** GIVEN RECORDS follows **
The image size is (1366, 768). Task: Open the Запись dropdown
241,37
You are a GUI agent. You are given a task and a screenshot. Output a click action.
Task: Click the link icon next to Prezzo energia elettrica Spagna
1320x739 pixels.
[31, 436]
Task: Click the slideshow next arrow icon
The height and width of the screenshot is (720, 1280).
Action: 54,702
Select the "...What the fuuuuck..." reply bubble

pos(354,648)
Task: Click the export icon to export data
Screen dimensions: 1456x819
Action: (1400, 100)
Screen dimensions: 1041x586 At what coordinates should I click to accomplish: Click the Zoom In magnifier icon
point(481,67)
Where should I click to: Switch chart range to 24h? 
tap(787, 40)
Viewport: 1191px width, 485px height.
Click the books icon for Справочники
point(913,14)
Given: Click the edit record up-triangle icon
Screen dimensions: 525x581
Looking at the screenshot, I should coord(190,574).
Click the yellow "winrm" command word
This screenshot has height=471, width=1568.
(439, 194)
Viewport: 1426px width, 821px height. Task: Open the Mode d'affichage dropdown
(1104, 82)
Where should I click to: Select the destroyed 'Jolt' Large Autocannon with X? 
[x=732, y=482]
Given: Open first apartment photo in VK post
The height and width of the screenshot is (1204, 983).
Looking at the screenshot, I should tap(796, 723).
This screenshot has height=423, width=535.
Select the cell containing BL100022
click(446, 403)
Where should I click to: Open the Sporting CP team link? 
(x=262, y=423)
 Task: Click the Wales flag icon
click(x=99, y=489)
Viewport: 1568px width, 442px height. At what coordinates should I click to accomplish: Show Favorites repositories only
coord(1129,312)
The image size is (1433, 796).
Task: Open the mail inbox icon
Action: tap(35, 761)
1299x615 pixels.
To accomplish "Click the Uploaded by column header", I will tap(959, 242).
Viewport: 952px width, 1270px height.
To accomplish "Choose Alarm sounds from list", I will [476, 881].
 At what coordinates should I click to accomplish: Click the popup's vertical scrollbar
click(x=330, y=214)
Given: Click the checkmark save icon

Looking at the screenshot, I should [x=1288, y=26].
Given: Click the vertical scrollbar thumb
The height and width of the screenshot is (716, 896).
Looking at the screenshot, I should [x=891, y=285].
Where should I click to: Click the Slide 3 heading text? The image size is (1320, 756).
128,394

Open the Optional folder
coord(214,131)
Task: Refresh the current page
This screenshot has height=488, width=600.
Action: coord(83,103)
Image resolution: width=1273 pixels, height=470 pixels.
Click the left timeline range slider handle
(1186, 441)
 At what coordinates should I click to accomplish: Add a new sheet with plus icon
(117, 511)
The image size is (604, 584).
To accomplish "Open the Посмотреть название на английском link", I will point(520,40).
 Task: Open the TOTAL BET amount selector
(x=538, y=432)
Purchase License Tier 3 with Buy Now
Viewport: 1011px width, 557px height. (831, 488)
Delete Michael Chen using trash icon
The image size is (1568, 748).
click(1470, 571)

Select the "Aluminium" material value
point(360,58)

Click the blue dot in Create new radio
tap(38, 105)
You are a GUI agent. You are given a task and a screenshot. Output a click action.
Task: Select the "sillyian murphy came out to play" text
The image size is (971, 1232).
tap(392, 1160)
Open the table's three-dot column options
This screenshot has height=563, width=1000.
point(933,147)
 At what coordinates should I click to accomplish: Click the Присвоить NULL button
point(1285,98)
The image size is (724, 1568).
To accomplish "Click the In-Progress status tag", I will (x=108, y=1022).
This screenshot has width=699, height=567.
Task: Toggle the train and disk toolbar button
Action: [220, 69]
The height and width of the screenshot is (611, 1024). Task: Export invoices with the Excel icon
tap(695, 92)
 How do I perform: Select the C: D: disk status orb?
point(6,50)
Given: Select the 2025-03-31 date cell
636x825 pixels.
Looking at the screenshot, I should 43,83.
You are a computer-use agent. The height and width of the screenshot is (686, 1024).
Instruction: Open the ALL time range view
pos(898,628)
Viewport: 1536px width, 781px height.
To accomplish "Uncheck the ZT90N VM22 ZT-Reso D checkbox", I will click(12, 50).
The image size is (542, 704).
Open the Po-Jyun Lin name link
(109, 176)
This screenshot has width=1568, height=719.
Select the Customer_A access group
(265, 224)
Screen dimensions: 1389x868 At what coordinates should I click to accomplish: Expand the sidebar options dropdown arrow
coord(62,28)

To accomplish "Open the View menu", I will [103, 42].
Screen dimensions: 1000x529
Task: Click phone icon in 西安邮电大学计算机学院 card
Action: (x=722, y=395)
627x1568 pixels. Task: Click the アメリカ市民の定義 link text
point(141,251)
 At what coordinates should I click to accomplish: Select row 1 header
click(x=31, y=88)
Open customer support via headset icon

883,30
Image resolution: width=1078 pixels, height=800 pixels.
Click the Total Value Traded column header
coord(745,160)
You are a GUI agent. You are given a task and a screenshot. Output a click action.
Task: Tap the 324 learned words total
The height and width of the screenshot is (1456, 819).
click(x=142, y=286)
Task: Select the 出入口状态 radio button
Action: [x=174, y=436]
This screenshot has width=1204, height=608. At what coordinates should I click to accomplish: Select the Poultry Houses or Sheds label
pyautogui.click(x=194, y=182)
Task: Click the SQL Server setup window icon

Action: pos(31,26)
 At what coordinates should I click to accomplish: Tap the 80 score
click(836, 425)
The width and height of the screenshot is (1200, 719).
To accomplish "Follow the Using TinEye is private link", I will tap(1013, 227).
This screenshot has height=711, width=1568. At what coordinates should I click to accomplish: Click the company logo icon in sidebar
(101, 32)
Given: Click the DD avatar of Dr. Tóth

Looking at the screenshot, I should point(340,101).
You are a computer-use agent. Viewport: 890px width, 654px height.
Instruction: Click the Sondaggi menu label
** End of GIVEN RECORDS **
Nothing beyond the lines from the start of the entries through the line with "Given: Click the edit record up-triangle icon" should appear. Repeat those lines exactly, both ends included.

The image size is (1366, 768). Task: Open the Запись dropdown
241,37
You are a GUI agent. You are given a task and a screenshot. Output a click action.
Task: Click the link icon next to Prezzo energia elettrica Spagna
1320x739 pixels.
[31, 436]
Task: Click the slideshow next arrow icon
The height and width of the screenshot is (720, 1280).
Action: 54,702
Select the "...What the fuuuuck..." reply bubble

pos(354,648)
Task: Click the export icon to export data
Screen dimensions: 1456x819
Action: (1400, 100)
Screen dimensions: 1041x586 At what coordinates should I click to accomplish: Click the Zoom In magnifier icon
point(481,67)
Where should I click to: Switch chart range to 24h? 
tap(787, 40)
Viewport: 1191px width, 485px height.
Click the books icon for Справочники
point(913,14)
Given: Click the edit record up-triangle icon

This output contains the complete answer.